The majority of studies were characterised as broad scale system change interventions.19 These studies used clinical markers as a primary outcome in addition to programme activities, community capacity, programme diffusion and/or policy outcomes. The various outcomes together gave a bigger picture of change and transformation with the whole organisation itself. This method of using health outcome data with other outcomes may provide more robust evidence about the whole broad scale change. Consideration of intervention type may assist in the complex process of planning for sustainability research in the chronic disease field.

Our results reveal that the study methodology varied according to intervention type and this may go some way in explaining the variation that exists in research between programs. For example, evaluations of broad scale system change interventions often employ multiple time points to measure outcomes, demonstrating an interest in researching trends over time. These studies often evaluated multiple outcomes as well. A growing number of studies (one half from this review) are using multiple time points over time to measure indicators. This finding supports Scheirer et al's19 hypothesis that such interventions require ongoing evaluations.

This is an important consideration for future sustainability research on chronic disease management. The feasibility of continuous measurement should be explored through clinical registries or document review from the outset of programme planning.68 69 Longitudinal testing over multiple time points may serve to distinguish residual improvements from implementation to sustained persistence of improvement.70

Measurement needs to encapsulate how programs evolve over time, adapt to changing contexts and transform to suit changing health system needs.
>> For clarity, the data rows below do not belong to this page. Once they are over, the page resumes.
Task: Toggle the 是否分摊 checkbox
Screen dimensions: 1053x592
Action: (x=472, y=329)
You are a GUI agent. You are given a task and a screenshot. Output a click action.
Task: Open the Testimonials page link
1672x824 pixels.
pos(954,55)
Evaluations of such studies should also capture spread into new areas or any difficulties as a result of potential environmental changes. Importantly, none of the studies in this review defined predetermined or post hoc numerical criteria as an empirical measure of sustainability being achieved or what would be considered acceptable degrees of regression/attrition. Decision rules made around defining outcomes for dependent variables appeared to be a subjective process based on the objectives and theoretical underpinnings unique to each study. Moreover, since these programs are situated within complex systems with evolving contexts, it may be that setting rigid criteria for judging outcomes is not realistic or desirable.
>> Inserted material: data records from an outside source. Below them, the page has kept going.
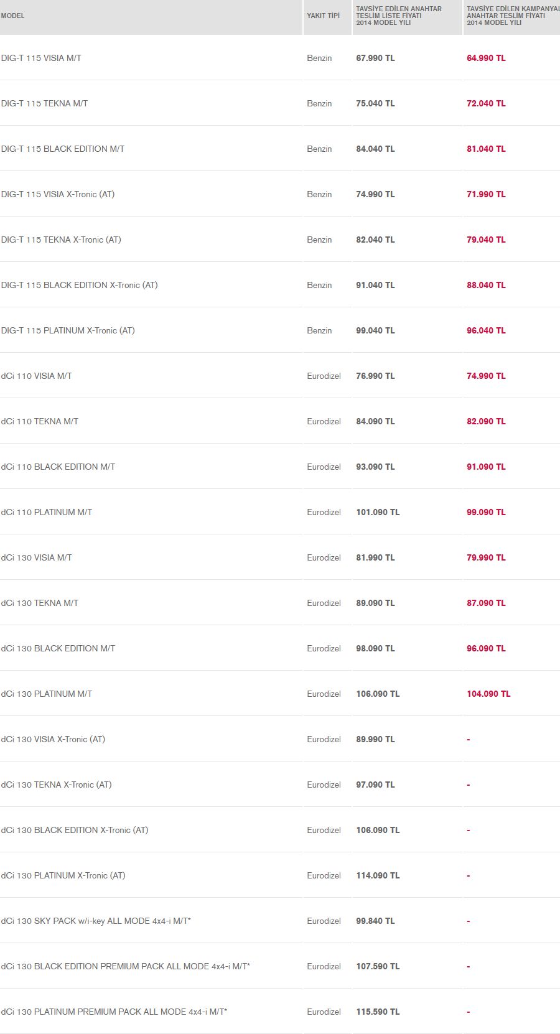This screenshot has width=560, height=1034.
Task: Click the 104.090 TL campaign price
Action: [x=488, y=694]
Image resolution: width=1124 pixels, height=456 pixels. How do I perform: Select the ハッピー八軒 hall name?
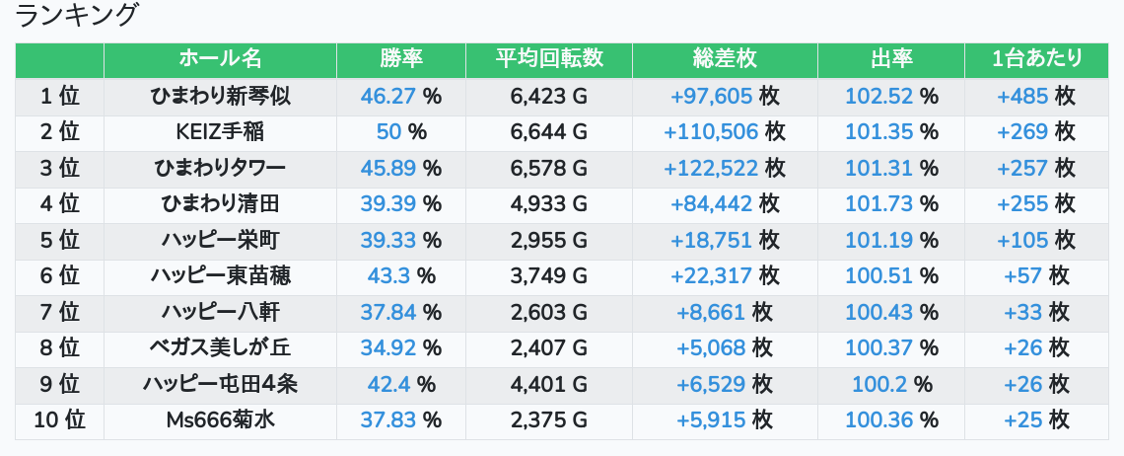[x=220, y=313]
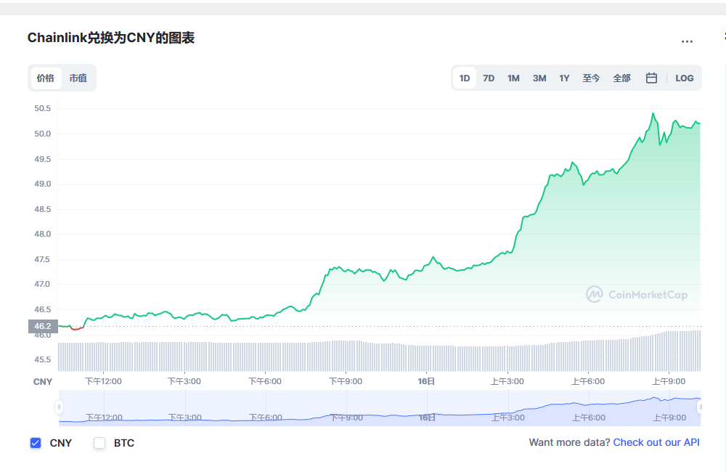Select the 3M time range
726x472 pixels.
(x=539, y=78)
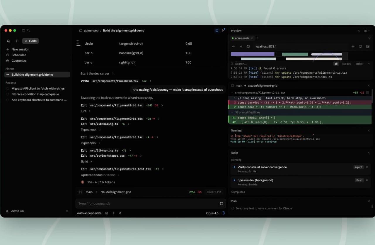Click the Create PR button

click(x=214, y=192)
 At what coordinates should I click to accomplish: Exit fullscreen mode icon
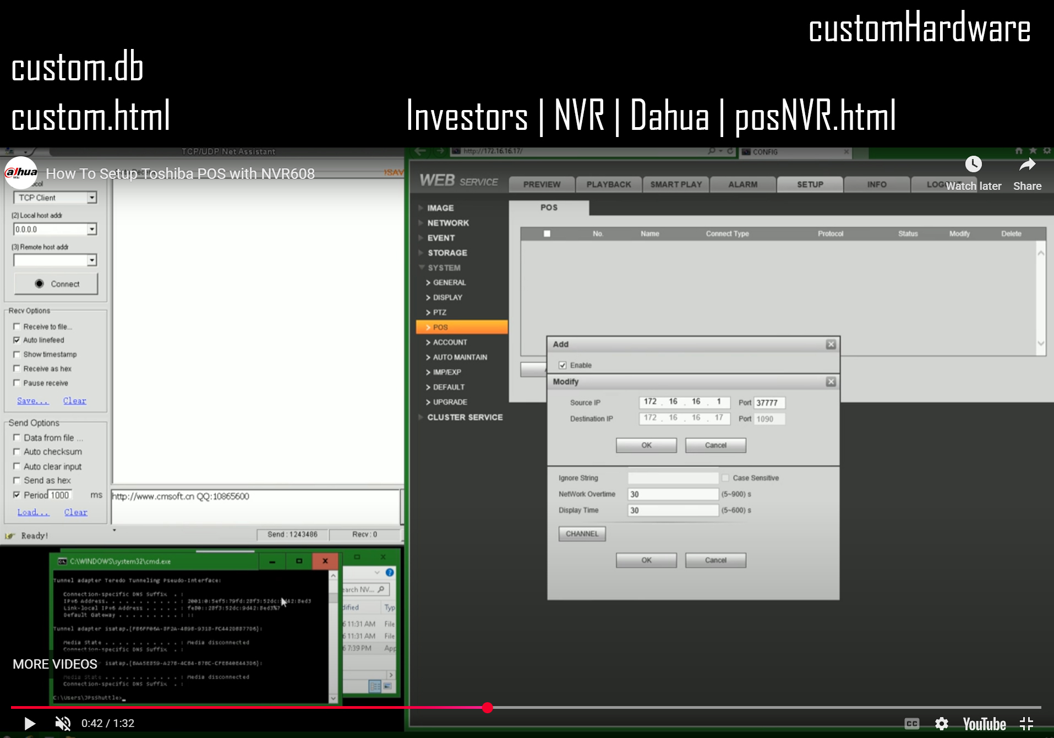pyautogui.click(x=1026, y=724)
Our review supports the conceptualisation of sustainability as a broad scale approach.14 2 13 The results reveal that most studies took a complex approach with mixed methods and defined outcomes that extend beyond continuation of programme activity. For example, Meredith et al32 quantitatively evaluated improved delivery of services and qualified their findings through in-depth interviews to determine the spread of programme into other areas. Consistent with the work of Gruen et al14 and Greenhalgh et al,2 our findings reveal that the sustainability outcome is dependent on a complex set of inter-relationships between various organisational and social systems impacting broad scale change. It extends the work of Gruen et al's14 and Greenhalgh et al's2 by providing a synthesis of the specific research methods used to measure sustainability in the area of chronic disease. It also extends Wiltsey-Stirman et al's15 review of methods used to measure sustainability outcomes by providing a description of intervention types in the chronic disease field. Finally, it supports and extends Scheirer et al's19 framework for evaluating interventions by reviewing intervention types and relating these to the study methodology currently used.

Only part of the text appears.